O EITA oferecerá sete dias grátis de utilização para conhecer o aplicativo. Após esse prazo, haverá a cobrança, a partir da autorização prévia e via cartão de crédito, da utilização mensal, no valor promocional de lançamento de R$ 99,77, que dá direito a quatro soluções de problemas por mês, que se iniciam sempre a partir das escolhas das emoções, e finalizam quando o usuário sinaliza a compreensão do problema apresentado inicialmente. Para baixar o Eita, clique aqui.

Sobre Anaclaudia Zani Ramos

ana-editado-2

É pesquisadora na área de Neurociência e Desenvolvimento Humano há 25 anos, palestrante e escritora.

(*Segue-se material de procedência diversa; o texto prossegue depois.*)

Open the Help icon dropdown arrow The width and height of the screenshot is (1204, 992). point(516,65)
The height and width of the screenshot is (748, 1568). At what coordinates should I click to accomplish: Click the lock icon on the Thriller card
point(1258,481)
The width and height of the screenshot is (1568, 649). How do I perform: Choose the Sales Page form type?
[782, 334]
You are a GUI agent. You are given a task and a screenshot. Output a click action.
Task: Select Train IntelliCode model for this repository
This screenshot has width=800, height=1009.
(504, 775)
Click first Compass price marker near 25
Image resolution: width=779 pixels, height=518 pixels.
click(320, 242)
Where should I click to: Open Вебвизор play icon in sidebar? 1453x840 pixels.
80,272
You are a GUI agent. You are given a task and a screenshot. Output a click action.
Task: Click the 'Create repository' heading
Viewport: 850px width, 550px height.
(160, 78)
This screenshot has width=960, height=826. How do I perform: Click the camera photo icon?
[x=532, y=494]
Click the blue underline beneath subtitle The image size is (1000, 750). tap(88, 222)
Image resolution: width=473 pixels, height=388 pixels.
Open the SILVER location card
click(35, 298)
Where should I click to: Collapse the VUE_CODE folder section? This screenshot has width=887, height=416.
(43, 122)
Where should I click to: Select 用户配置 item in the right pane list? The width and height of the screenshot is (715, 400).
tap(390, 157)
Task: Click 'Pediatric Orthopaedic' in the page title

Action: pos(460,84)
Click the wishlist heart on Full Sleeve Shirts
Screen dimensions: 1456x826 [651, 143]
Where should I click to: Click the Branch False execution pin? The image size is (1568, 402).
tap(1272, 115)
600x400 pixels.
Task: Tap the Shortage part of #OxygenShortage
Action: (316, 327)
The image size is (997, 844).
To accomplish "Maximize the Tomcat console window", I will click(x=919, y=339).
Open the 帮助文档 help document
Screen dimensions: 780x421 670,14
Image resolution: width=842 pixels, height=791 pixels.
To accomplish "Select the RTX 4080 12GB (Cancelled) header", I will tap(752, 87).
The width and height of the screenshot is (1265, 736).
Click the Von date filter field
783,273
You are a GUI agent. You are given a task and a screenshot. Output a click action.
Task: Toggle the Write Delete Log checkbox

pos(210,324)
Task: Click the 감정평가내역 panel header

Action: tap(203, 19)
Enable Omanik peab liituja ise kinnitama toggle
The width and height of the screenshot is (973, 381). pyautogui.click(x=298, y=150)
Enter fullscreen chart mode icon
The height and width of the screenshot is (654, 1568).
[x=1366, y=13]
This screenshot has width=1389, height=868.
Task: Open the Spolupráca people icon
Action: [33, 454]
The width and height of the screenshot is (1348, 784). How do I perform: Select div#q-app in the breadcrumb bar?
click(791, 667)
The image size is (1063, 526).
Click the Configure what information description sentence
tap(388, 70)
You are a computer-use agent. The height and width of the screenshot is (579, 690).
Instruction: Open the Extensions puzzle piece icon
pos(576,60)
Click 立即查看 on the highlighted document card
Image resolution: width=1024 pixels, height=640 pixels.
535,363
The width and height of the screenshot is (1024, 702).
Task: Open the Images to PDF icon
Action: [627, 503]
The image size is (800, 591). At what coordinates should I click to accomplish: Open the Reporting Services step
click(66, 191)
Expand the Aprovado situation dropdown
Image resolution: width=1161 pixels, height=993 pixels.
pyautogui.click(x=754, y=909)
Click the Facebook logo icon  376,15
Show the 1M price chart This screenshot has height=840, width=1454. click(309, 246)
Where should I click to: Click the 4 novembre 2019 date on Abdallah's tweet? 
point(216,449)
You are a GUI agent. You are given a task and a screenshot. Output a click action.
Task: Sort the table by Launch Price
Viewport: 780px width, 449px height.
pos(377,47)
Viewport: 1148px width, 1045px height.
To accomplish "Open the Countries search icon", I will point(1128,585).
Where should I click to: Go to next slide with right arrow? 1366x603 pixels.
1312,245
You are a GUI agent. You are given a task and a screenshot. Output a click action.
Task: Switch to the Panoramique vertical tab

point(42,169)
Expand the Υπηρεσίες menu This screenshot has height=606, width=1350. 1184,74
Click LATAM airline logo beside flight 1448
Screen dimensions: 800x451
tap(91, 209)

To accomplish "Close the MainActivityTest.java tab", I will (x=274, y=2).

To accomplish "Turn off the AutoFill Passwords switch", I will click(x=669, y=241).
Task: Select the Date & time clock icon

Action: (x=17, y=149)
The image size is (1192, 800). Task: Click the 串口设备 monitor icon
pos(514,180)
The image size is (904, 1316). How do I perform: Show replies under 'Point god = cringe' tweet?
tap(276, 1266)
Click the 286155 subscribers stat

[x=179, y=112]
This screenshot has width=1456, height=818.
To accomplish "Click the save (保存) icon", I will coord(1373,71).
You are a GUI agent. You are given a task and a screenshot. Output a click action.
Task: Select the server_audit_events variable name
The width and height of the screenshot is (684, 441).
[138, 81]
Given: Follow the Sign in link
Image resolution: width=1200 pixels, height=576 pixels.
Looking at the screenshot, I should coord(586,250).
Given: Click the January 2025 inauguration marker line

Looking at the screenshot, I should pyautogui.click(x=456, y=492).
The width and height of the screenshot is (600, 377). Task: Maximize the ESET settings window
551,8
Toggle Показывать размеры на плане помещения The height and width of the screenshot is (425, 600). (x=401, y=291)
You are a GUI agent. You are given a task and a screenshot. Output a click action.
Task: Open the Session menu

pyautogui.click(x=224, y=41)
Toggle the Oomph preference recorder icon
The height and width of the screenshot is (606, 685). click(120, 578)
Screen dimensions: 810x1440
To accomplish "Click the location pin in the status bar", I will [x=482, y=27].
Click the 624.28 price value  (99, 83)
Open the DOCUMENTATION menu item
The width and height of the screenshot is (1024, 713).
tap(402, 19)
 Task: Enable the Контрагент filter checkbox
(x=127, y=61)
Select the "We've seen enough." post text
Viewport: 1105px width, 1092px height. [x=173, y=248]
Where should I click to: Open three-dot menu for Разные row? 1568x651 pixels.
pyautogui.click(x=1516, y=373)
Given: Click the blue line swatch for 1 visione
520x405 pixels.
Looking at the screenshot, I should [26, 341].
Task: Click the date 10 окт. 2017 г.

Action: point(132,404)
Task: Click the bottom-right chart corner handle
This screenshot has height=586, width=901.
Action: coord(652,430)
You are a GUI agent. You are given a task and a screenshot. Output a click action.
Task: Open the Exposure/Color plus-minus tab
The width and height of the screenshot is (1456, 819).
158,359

Tem formação em Coaching pela International Association of Coaching Institutes-Europe.A partir de seu próprio processo psicoterápico contínuo, Anaclaudia tomou como desafio a busca pelo autoconhecimento, entendimento e aprimoramento pessoal. Durante o longo percurso, inserida num mundo de investigação do desenvolvimento humano, dedicou-se ao entendimento da complexidade do funcionamento cerebral, emocional e comportamental.

Por meio de estudos e pesquisa, criou o InLUC – método de mensuração de resultados criado por ela e que tem como objetivo promover a mudança de paradigmas, apresentando novos conhecimentos e significados sobre o comportamento humano a fim de que as pessoas possam olhar de uma forma diferente para as suas dificuldades diárias. O processo LUC foi inscrito no Internacional Congress of Applied Psychology em Paris e no V Congresso Latinoamericano – ULAPSE, Guatemala 2014. Anaclaudia também é fundadora da ONG Mães de Coração, em parceria com a APAE de Santo André (SP), e tem experiência na área de Gestão de Pessoas e Psicologia Jurídica Institucional junto à Delegacia da Mulher. Outra vertente que atua é na área de Sexualidade individual e conjugal sob o enfoque da Teoria Sistêmica e Processo LUC, dentro das metodologias criadas por ela.